While genetic algorithms are convenient for problems involving discrete optimization, they require the designer to come up with a representation of their problem that can capture all of the semantics within a bit string. This can be impossible for more complex problems, like image processing. In addition to needing an absurdly large number of bits to represent the images, combination and mutation can only be performed at a very specific point in order to still yield a valid algorithm. So while useful for some problems, the genetic algorithm cannot be used for everything.

An alternative to the genetic algorithm is the genetic program. Rather than use a bit string to represent the candidate, genetic programs represent an actual computer program.
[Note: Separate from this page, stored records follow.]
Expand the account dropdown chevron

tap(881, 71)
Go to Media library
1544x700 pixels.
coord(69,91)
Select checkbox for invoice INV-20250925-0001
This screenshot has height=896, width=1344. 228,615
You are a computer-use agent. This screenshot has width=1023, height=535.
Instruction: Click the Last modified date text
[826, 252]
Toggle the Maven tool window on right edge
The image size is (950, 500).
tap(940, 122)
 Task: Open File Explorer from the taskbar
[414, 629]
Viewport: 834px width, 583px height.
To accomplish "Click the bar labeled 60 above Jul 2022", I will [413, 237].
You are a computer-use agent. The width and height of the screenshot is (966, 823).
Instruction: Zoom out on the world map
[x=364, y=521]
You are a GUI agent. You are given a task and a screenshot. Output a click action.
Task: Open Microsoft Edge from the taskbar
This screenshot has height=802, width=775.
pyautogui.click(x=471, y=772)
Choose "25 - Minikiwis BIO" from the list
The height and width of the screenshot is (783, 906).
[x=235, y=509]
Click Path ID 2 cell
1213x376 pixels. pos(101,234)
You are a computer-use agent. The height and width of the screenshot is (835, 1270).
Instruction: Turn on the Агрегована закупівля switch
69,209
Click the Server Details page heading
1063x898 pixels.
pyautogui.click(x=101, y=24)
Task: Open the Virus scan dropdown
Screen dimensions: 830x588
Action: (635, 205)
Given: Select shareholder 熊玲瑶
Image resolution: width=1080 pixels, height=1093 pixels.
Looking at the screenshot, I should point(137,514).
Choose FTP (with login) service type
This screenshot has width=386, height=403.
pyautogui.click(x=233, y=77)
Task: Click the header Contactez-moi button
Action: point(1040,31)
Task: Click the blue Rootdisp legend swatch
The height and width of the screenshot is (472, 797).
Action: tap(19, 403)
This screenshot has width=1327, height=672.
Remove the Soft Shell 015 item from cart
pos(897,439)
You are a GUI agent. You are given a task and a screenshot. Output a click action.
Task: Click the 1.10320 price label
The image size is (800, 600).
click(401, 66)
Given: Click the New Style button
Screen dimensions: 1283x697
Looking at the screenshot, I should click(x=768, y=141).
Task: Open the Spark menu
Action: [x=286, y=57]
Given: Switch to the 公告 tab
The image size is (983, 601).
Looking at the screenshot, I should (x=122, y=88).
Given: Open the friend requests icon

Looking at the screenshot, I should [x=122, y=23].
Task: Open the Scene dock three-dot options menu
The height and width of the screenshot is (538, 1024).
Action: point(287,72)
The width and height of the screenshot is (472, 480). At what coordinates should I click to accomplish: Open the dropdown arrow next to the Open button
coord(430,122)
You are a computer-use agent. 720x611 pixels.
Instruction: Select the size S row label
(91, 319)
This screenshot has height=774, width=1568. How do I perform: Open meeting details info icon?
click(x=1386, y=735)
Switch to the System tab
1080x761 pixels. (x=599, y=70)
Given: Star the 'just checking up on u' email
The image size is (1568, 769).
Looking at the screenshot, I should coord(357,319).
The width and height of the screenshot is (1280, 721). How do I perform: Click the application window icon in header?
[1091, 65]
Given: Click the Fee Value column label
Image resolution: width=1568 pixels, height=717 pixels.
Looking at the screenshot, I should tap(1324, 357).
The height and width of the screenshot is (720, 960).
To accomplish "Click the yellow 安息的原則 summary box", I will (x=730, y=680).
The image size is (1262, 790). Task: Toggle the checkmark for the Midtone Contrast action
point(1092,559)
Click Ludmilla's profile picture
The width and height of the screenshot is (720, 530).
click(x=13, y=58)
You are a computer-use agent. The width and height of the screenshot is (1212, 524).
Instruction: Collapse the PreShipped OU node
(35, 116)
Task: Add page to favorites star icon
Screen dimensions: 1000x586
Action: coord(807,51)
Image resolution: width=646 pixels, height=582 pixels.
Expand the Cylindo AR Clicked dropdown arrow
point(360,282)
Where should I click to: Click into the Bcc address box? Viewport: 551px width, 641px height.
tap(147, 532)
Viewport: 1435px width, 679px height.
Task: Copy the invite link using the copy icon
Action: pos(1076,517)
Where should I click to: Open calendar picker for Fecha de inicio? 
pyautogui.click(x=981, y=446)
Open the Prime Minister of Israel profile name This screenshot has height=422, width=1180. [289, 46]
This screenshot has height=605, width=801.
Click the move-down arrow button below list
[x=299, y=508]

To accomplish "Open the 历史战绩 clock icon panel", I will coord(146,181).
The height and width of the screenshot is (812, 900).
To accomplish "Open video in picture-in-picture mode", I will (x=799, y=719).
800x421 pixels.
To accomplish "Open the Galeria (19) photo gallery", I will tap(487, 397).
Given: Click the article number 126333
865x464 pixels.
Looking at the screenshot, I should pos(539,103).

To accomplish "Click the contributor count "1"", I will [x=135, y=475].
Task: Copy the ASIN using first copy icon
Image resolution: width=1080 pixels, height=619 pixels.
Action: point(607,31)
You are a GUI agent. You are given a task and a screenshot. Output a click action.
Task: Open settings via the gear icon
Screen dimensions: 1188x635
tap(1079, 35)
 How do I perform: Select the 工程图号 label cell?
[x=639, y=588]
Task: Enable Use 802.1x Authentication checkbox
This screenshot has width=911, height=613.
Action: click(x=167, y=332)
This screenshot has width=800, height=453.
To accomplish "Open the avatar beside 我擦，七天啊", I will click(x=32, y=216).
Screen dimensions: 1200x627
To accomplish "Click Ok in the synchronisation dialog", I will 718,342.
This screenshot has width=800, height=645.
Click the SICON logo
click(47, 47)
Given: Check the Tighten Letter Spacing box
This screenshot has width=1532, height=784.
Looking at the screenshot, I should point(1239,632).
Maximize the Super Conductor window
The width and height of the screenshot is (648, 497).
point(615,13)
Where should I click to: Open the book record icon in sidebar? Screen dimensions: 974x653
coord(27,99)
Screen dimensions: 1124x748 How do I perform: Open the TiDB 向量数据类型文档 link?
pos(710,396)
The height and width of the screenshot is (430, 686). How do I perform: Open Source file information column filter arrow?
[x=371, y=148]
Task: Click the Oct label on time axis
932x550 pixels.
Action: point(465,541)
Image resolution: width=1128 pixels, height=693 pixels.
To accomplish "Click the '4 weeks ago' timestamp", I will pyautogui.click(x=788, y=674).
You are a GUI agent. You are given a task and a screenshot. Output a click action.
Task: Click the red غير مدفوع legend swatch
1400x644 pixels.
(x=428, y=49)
In their initial implementation, each program was represented as an abstract syntax tree, where each node was a function chosen from a pre-defined set of inputs, called “basis functions”. For example, if the application was curve fitting, the basis functions might be simple mathematical operations such as add, subtract, exponentiate, divide, etc. The connections between nodes would represent the flow of data, as the basis functions get combined into a complex series of nodes. Crossover could be defined by carefully swapping parts of two trees, and mutation could be performed by swapping out one of the basis functions within the tree with another one. A visual example of a genetic program can be seen below:

gp_tree

While this representation is intuitive, it comes with its fair share of problems. First, tree data structures are tricky to program, especially in high-performance languages with manual memory management such as C++. Second, defining the crossover and mutation operators are difficult, as one needs to be careful to validate that the output program is still valid. For example, one cannot replace an add node with an exponentiation node, because add takes two arguments, and exp takes 1. Finally, trees can suffer from a problem called “bloat,” in which trees grow without bound over time. This happens because in the simplest formulation, there is no restriction on the size of the tree, so the algorithm will continue to add more and more nodes to the tree in order to attempt to improve the fitness. This can lead to overfitting, as well as algorithms that are different to understand and interpret.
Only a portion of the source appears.